We're also told the carbon atom is 12 times heavier than the neutron. Let's call the neutron's mass 'm' and the carbon atom's mass '12m'.

When a small thing hits a big thing that's sitting still, in a super bouncy, head-on crash, we have some special formulas for how fast they move afterwards. These formulas come from our two big rules above!

Let's say the neutron's starting speed is `v_initial`. The carbon atom's starting speed is 0 because it's at rest.
The neutron's final speed is `v_n_final`.
The carbon atom's final speed is `v_c_final`.

The cool formulas for elastic head-on collisions when one object is initially at rest are:
* `v_n_final = ((mass of neutron - mass of carbon) / (mass of neutron + mass of carbon)) * v_initial`
* `v_c_final = ((2 * mass of neutron) / (mass of neutron + mass of carbon)) * v_initial`

Now let's use our masses: `m_n = m` and `m_c = 12m`.
* `v_n_final = ((m - 12m) / (m + 12m)) * v_initial = (-11m / 13m) * v_initial = (-11/13) * v_initial`
This means the neutron actually bounces backward, but with 11/13 of its original speed!
* `v_c_final = ((2m) / (m + 12m)) * v_initial = (2m / 13m) * v_initial = (2/13) * v_initial`
This means the carbon atom moves forward with 2/13 of the neutron's original speed!

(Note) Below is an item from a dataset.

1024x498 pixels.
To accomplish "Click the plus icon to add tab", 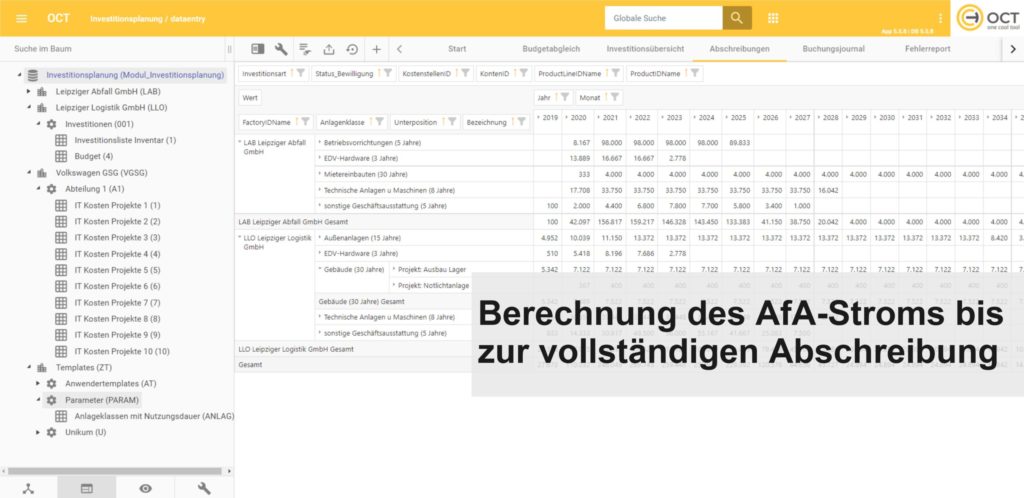I will click(x=376, y=48).
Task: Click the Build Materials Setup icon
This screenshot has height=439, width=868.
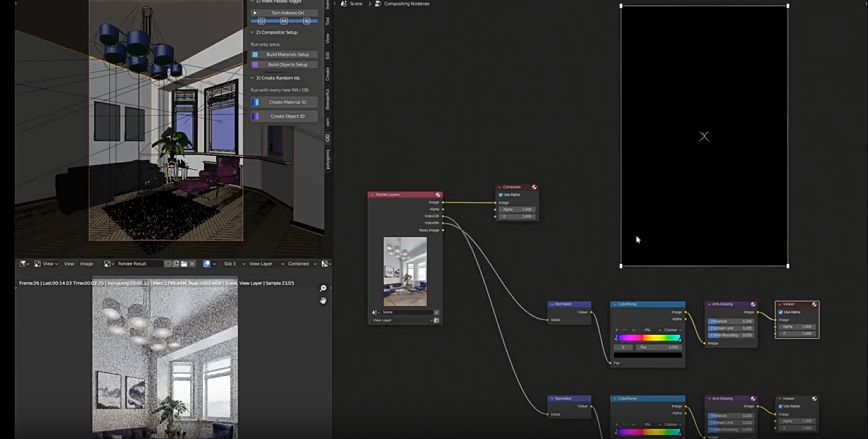Action: tap(256, 54)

**(a) What fraction of the neutron's kinetic energy is transferred to the carbon nucleus?**

Kinetic energy (KE) is `0.5 * mass * speed^2`.
Let `KE_n_initial` be the neutron's starting energy, which is `0.5 * m_n * v_initial^2`.
The carbon atom's final energy `KE_c_final` is `0.5 * m_c * v_c_final^2`.

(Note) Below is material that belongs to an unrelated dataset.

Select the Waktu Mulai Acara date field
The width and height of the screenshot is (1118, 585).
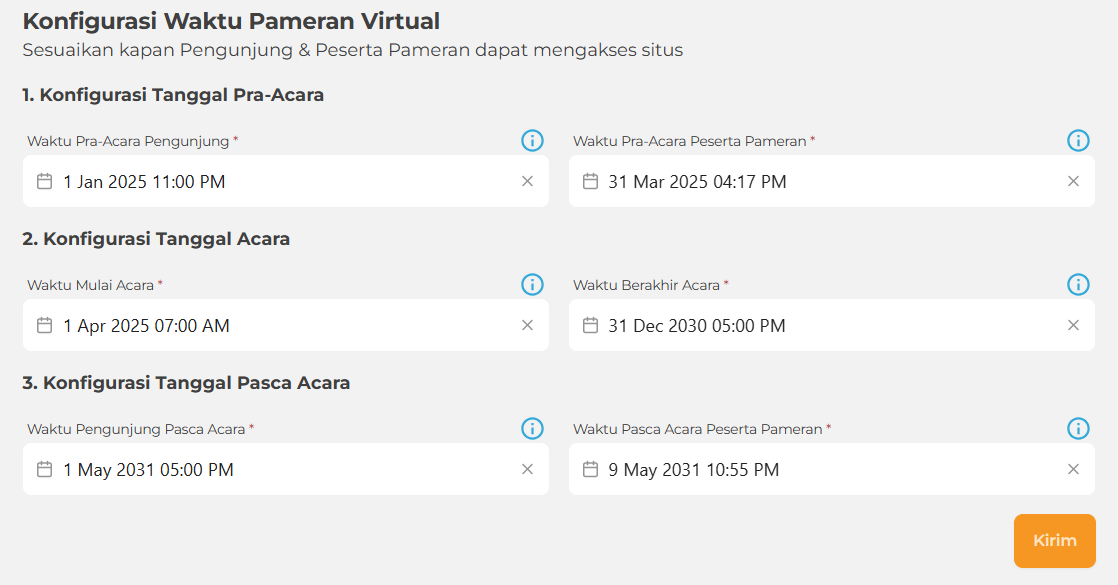click(x=280, y=325)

The fraction transferred is `KE_c_final / KE_n_initial`.

Let's put in our masses and final speeds:
`KE_c_final = 0.5 * (12m) * ((2/13) * v_initial)^2`
`= 0.5 * 12m * (4/169) * v_initial^2`
`= (48/169) * (0.5 * m * v_initial^2)`
Notice that `(0.5 * m * v_initial^2)` is exactly `KE_n_initial`!
So, `KE_c_final = (48/169) * KE_n_initial`.

The fraction is `48/169`.
If you do the division, `48 / 169` is approximately `0.284`. So, about 28.4% of the neutron's energy went to the carbon atom!

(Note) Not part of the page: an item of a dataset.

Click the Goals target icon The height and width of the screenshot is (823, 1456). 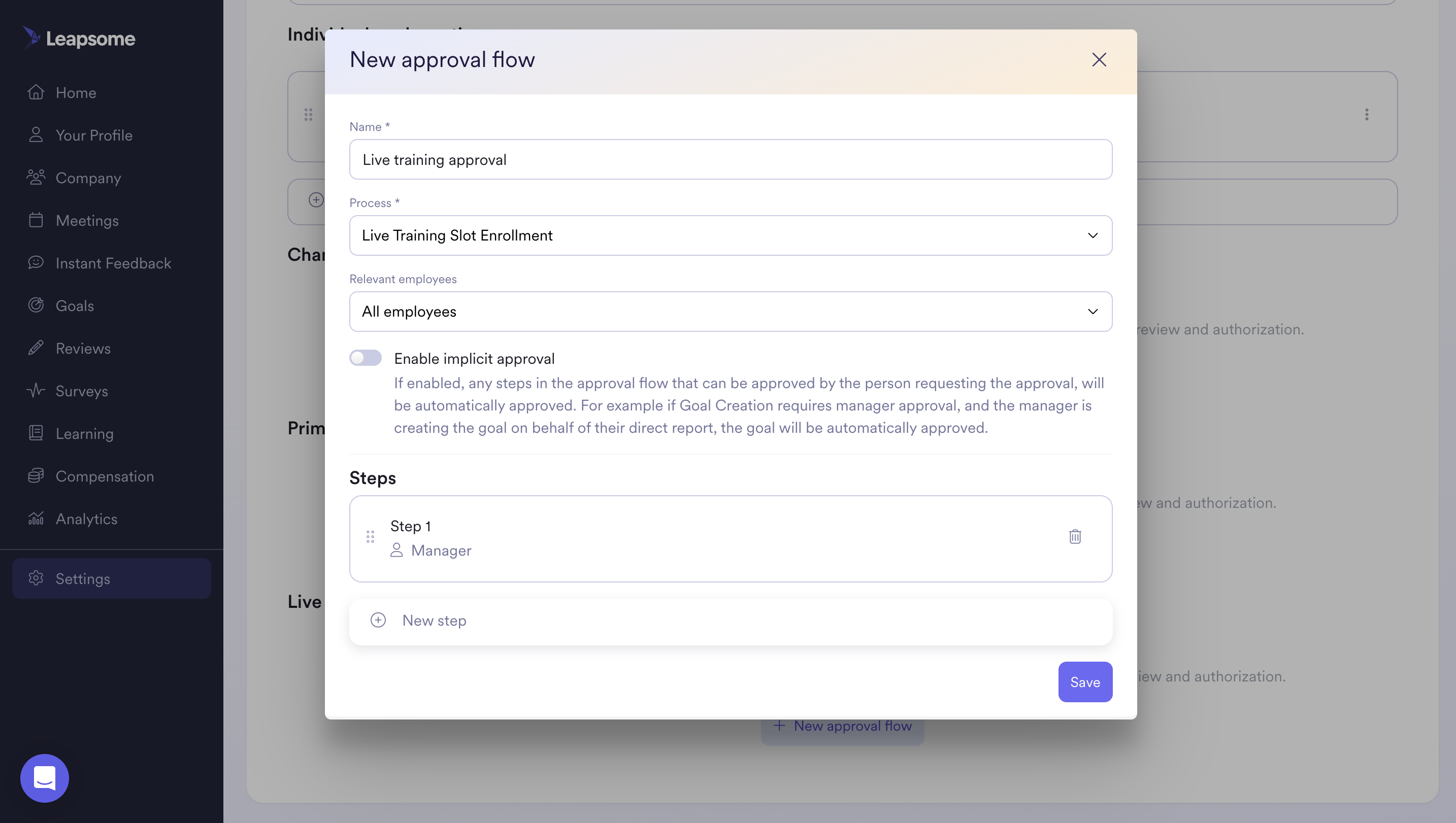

**(b) The initial kinetic energy of the neutron is `1.60 \times 10^{-13} \mathrm{J}`. Find its final kinetic energy and the kinetic energy of the carbon nucleus after the collision.**

We already found the carbon atom's final energy in terms of the neutron's initial energy:
`KE_c_final = (48/169) * KE_n_initial`
`KE_c_final = (48/169) * (1.60 \times 10^{-13} \mathrm{J})`
`KE_c_final` is approximately `0.284023 * 1.60 \times 10^{-13} \mathrm{J} = 0.454437 \times 10^{-13} \mathrm{J}`.
Rounded to three significant figures, `KE_c_final` is `0.454 \times 10^{-13} \mathrm{J}`.

Now for the neutron's final kinetic energy, `KE_n_final`.
Since it's an elastic collision, the total energy before must equal the total energy after.
`KE_n_initial = KE_n_final + KE_c_final`
So, we can find the neutron's final energy by subtracting the carbon atom's final energy from the neutron's initial energy:
`KE_n_final = KE_n_initial - KE_c_final`
`KE_n_final = 1.60 \times 10^{-13} \mathrm{J} - 0.454437 \times 10^{-13} \mathrm{J}`
`KE_n_final = (1.60 - 0.454437) \times 10^{-13} \mathrm{J}`
`KE_n_final = 1.145563 \times 10^{-13} \mathrm{J}`.
Rounded to three significant figures, `KE_n_final` is `1.15 \times 10^{-13} \mathrm{J}`.

It totally makes sense that the neutron lost energy and the carbon atom gained it, because the neutron hit it and pushed it forward!